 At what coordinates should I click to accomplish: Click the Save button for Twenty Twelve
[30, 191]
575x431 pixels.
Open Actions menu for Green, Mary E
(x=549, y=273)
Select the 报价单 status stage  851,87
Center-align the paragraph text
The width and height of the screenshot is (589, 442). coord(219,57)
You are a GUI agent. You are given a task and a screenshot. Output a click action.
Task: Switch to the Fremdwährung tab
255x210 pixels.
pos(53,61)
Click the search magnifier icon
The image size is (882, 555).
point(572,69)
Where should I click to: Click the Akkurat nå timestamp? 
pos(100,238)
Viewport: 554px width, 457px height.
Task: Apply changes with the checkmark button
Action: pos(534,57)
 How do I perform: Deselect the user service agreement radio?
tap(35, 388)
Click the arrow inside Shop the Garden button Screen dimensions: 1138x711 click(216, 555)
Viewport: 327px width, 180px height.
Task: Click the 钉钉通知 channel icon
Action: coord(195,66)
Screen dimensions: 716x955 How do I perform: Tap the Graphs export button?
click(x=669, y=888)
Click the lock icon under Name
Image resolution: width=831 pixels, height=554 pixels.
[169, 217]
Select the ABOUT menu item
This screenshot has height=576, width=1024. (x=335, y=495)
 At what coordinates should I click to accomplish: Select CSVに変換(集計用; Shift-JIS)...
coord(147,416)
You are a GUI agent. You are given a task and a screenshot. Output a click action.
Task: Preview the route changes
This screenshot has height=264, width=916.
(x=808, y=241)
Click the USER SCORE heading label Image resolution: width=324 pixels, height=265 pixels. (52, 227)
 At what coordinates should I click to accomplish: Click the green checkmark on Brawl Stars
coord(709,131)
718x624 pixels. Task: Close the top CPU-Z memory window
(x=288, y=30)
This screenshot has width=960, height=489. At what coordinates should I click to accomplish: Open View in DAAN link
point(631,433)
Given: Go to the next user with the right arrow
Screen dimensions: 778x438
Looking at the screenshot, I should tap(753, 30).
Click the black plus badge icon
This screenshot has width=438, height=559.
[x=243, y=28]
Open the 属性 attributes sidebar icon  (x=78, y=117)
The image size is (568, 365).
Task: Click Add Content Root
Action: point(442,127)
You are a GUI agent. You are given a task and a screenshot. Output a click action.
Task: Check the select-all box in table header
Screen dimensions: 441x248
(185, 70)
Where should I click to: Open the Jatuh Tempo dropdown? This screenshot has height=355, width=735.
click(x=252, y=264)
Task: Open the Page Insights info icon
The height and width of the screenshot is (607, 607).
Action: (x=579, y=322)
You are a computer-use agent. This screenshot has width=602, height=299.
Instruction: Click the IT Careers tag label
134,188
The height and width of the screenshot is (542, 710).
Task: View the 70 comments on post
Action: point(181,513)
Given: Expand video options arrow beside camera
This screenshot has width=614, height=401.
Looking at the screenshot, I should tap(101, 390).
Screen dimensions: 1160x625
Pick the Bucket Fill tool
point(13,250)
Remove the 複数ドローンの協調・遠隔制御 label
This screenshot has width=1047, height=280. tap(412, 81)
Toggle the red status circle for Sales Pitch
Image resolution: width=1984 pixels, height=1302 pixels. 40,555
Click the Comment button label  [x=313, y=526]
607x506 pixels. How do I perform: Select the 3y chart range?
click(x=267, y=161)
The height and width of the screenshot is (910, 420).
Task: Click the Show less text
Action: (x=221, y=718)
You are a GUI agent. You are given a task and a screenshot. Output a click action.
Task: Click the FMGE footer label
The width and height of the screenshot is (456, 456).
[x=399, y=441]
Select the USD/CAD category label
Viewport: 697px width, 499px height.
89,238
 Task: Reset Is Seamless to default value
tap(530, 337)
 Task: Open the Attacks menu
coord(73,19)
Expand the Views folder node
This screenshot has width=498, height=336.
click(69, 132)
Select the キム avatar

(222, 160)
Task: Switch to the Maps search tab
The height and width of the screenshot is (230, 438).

What is needed |
Examine the entries and report how many of their lines contain the string "Switch", giving no more than the number.

Reply to the task |
2